→ TASK DETAILS
Switch every "GUI agent" in the data below to "interface agent" and return all the lines with nothing else altered.

→ PROVIDED INFORMATION

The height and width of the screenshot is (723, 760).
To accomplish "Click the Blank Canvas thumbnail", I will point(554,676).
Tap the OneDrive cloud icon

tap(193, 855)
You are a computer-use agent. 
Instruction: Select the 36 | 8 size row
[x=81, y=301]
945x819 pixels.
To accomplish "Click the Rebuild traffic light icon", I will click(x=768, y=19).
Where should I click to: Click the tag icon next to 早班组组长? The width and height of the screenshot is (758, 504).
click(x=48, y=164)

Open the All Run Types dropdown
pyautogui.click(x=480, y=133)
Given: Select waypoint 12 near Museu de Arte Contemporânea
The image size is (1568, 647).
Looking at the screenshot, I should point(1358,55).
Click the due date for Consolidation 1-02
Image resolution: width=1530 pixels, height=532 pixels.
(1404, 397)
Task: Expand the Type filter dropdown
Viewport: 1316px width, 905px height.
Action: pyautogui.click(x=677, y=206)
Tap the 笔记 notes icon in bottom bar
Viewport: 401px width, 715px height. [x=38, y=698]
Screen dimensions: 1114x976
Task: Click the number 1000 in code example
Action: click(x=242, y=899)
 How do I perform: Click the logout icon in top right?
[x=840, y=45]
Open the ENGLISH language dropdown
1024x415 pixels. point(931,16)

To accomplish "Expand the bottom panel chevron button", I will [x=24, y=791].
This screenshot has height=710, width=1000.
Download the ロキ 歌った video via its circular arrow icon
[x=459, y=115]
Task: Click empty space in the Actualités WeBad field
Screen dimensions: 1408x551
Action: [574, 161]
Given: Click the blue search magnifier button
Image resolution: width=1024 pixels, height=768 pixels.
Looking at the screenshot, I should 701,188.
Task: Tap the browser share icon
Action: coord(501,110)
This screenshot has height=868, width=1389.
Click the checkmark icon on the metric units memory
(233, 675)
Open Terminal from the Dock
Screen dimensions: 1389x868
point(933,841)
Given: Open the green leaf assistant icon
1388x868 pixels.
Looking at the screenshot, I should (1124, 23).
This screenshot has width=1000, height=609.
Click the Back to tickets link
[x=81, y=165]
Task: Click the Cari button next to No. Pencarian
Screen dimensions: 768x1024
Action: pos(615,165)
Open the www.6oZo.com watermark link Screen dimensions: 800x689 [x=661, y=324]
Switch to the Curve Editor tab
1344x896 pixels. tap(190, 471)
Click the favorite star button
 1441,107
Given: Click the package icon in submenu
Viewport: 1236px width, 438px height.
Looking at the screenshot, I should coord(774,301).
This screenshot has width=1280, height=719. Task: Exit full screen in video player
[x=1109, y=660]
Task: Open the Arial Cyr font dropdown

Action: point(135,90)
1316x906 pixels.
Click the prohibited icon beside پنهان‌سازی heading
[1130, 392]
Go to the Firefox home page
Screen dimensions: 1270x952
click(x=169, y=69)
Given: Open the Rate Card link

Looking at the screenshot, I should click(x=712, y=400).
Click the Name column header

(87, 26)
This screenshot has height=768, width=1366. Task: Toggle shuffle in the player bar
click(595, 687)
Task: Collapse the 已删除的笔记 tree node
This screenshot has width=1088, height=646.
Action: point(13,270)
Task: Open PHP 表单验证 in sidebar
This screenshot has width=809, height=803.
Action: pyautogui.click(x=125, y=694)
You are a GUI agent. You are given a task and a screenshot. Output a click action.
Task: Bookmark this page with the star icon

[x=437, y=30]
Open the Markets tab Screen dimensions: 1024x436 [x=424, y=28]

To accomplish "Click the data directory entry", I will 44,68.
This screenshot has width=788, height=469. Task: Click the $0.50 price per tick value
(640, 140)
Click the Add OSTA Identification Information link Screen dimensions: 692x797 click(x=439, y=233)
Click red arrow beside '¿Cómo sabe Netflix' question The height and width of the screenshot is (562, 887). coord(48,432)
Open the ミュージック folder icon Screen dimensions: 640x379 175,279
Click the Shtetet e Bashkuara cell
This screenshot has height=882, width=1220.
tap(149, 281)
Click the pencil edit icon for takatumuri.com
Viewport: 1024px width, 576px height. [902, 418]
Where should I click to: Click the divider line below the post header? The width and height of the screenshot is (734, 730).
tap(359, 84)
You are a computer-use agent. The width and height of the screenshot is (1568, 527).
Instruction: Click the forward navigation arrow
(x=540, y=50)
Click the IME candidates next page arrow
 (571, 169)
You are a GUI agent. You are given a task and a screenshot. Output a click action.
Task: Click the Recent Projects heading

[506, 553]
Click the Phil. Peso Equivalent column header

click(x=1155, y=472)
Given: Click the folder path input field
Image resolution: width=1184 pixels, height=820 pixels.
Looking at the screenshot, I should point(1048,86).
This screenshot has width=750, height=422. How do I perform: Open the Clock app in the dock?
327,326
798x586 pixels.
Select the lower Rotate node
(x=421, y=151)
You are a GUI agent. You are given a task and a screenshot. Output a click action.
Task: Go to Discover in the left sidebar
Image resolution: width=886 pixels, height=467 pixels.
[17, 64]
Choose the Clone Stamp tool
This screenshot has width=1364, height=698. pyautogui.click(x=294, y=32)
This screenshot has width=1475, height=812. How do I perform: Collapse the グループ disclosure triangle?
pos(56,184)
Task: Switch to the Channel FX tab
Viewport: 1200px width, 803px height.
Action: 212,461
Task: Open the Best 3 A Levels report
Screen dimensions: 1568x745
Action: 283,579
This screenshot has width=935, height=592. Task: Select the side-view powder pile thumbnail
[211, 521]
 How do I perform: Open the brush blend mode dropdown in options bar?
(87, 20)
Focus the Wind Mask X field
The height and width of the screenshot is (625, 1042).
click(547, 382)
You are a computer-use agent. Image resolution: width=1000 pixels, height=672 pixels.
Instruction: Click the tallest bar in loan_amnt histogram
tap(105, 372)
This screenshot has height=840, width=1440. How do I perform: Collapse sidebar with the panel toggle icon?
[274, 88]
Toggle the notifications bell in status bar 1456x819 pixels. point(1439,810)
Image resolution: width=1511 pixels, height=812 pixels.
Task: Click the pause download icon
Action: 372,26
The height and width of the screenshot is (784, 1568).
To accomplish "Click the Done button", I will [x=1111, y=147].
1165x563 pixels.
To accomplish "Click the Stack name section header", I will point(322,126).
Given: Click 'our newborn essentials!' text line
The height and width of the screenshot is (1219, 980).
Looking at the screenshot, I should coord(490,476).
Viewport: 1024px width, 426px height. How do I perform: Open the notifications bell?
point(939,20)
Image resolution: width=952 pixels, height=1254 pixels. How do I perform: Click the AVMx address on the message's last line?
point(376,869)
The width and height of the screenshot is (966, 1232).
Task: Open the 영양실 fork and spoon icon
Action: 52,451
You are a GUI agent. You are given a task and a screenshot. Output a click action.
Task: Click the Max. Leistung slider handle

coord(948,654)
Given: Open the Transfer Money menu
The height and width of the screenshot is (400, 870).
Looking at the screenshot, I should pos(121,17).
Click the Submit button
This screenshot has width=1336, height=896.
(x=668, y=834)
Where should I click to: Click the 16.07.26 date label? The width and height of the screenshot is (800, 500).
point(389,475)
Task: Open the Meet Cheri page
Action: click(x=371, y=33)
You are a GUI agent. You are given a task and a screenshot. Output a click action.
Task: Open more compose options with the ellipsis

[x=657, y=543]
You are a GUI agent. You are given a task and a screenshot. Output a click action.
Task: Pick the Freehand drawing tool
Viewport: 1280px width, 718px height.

→ RESPONSE
The height and width of the screenshot is (723, 760).
To accomplish "Click the Blank Canvas thumbnail", I will point(554,676).
Tap the OneDrive cloud icon

tap(193, 855)
You are a computer-use agent. 
Instruction: Select the 36 | 8 size row
[x=81, y=301]
945x819 pixels.
To accomplish "Click the Rebuild traffic light icon", I will click(x=768, y=19).
Where should I click to: Click the tag icon next to 早班组组长? The width and height of the screenshot is (758, 504).
click(x=48, y=164)

Open the All Run Types dropdown
pyautogui.click(x=480, y=133)
Given: Select waypoint 12 near Museu de Arte Contemporânea
The image size is (1568, 647).
Looking at the screenshot, I should point(1358,55).
Click the due date for Consolidation 1-02
Image resolution: width=1530 pixels, height=532 pixels.
(1404, 397)
Task: Expand the Type filter dropdown
Viewport: 1316px width, 905px height.
Action: pyautogui.click(x=677, y=206)
Tap the 笔记 notes icon in bottom bar
Viewport: 401px width, 715px height. [x=38, y=698]
Screen dimensions: 1114x976
Task: Click the number 1000 in code example
Action: click(x=242, y=899)
 How do I perform: Click the logout icon in top right?
[x=840, y=45]
Open the ENGLISH language dropdown
1024x415 pixels. point(931,16)

To accomplish "Expand the bottom panel chevron button", I will [x=24, y=791].
This screenshot has height=710, width=1000.
Download the ロキ 歌った video via its circular arrow icon
[x=459, y=115]
Task: Click empty space in the Actualités WeBad field
Screen dimensions: 1408x551
Action: [574, 161]
Given: Click the blue search magnifier button
Image resolution: width=1024 pixels, height=768 pixels.
Looking at the screenshot, I should 701,188.
Task: Tap the browser share icon
Action: coord(501,110)
This screenshot has height=868, width=1389.
Click the checkmark icon on the metric units memory
(233, 675)
Open Terminal from the Dock
Screen dimensions: 1389x868
point(933,841)
Given: Open the green leaf assistant icon
1388x868 pixels.
Looking at the screenshot, I should (1124, 23).
This screenshot has width=1000, height=609.
Click the Back to tickets link
[x=81, y=165]
Task: Click the Cari button next to No. Pencarian
Screen dimensions: 768x1024
Action: pos(615,165)
Open the www.6oZo.com watermark link Screen dimensions: 800x689 [x=661, y=324]
Switch to the Curve Editor tab
1344x896 pixels. tap(190, 471)
Click the favorite star button
 1441,107
Given: Click the package icon in submenu
Viewport: 1236px width, 438px height.
Looking at the screenshot, I should coord(774,301).
This screenshot has width=1280, height=719. Task: Exit full screen in video player
[x=1109, y=660]
Task: Open the Arial Cyr font dropdown

Action: point(135,90)
1316x906 pixels.
Click the prohibited icon beside پنهان‌سازی heading
[1130, 392]
Go to the Firefox home page
Screen dimensions: 1270x952
click(x=169, y=69)
Given: Open the Rate Card link

Looking at the screenshot, I should click(x=712, y=400).
Click the Name column header

(87, 26)
This screenshot has height=768, width=1366. Task: Toggle shuffle in the player bar
click(595, 687)
Task: Collapse the 已删除的笔记 tree node
This screenshot has width=1088, height=646.
Action: point(13,270)
Task: Open PHP 表单验证 in sidebar
This screenshot has width=809, height=803.
Action: pyautogui.click(x=125, y=694)
You are a interface agent. You are given a task and a screenshot. Output a click action.
Task: Bookmark this page with the star icon

[x=437, y=30]
Open the Markets tab Screen dimensions: 1024x436 [x=424, y=28]

To accomplish "Click the data directory entry", I will 44,68.
This screenshot has width=788, height=469. Task: Click the $0.50 price per tick value
(640, 140)
Click the Add OSTA Identification Information link Screen dimensions: 692x797 click(x=439, y=233)
Click red arrow beside '¿Cómo sabe Netflix' question The height and width of the screenshot is (562, 887). coord(48,432)
Open the ミュージック folder icon Screen dimensions: 640x379 175,279
Click the Shtetet e Bashkuara cell
This screenshot has height=882, width=1220.
tap(149, 281)
Click the pencil edit icon for takatumuri.com
Viewport: 1024px width, 576px height. [902, 418]
Where should I click to: Click the divider line below the post header? The width and height of the screenshot is (734, 730).
tap(359, 84)
You are a computer-use agent. The width and height of the screenshot is (1568, 527).
Instruction: Click the forward navigation arrow
(x=540, y=50)
Click the IME candidates next page arrow
 (571, 169)
You are a interface agent. You are given a task and a screenshot. Output a click action.
Task: Click the Recent Projects heading

[506, 553]
Click the Phil. Peso Equivalent column header

click(x=1155, y=472)
Given: Click the folder path input field
Image resolution: width=1184 pixels, height=820 pixels.
Looking at the screenshot, I should point(1048,86).
This screenshot has width=750, height=422. How do I perform: Open the Clock app in the dock?
327,326
798x586 pixels.
Select the lower Rotate node
(x=421, y=151)
You are a interface agent. You are given a task and a screenshot. Output a click action.
Task: Go to Discover in the left sidebar
Image resolution: width=886 pixels, height=467 pixels.
[17, 64]
Choose the Clone Stamp tool
This screenshot has width=1364, height=698. pyautogui.click(x=294, y=32)
This screenshot has width=1475, height=812. How do I perform: Collapse the グループ disclosure triangle?
pos(56,184)
Task: Switch to the Channel FX tab
Viewport: 1200px width, 803px height.
Action: 212,461
Task: Open the Best 3 A Levels report
Screen dimensions: 1568x745
Action: 283,579
This screenshot has width=935, height=592. Task: Select the side-view powder pile thumbnail
[211, 521]
 How do I perform: Open the brush blend mode dropdown in options bar?
(87, 20)
Focus the Wind Mask X field
The height and width of the screenshot is (625, 1042).
click(547, 382)
You are a computer-use agent. Image resolution: width=1000 pixels, height=672 pixels.
Instruction: Click the tallest bar in loan_amnt histogram
tap(105, 372)
This screenshot has height=840, width=1440. How do I perform: Collapse sidebar with the panel toggle icon?
[274, 88]
Toggle the notifications bell in status bar 1456x819 pixels. point(1439,810)
Image resolution: width=1511 pixels, height=812 pixels.
Task: Click the pause download icon
Action: 372,26
The height and width of the screenshot is (784, 1568).
To accomplish "Click the Done button", I will [x=1111, y=147].
1165x563 pixels.
To accomplish "Click the Stack name section header", I will point(322,126).
Given: Click 'our newborn essentials!' text line
The height and width of the screenshot is (1219, 980).
Looking at the screenshot, I should coord(490,476).
Viewport: 1024px width, 426px height. How do I perform: Open the notifications bell?
point(939,20)
Image resolution: width=952 pixels, height=1254 pixels. How do I perform: Click the AVMx address on the message's last line?
point(376,869)
The width and height of the screenshot is (966, 1232).
Task: Open the 영양실 fork and spoon icon
Action: 52,451
You are a interface agent. You are given a task and a screenshot. Output a click action.
Task: Click the Max. Leistung slider handle

coord(948,654)
Given: Open the Transfer Money menu
The height and width of the screenshot is (400, 870).
Looking at the screenshot, I should pos(121,17).
Click the Submit button
This screenshot has width=1336, height=896.
(x=668, y=834)
Where should I click to: Click the 16.07.26 date label? The width and height of the screenshot is (800, 500).
point(389,475)
Task: Open the Meet Cheri page
Action: click(x=371, y=33)
You are a interface agent. You are given a task and a screenshot. Output a click action.
Task: Open more compose options with the ellipsis

[x=657, y=543]
You are a interface agent. You are given a task and a screenshot. Output a click action.
Task: Pick the Freehand drawing tool
Viewport: 1280px width, 718px height.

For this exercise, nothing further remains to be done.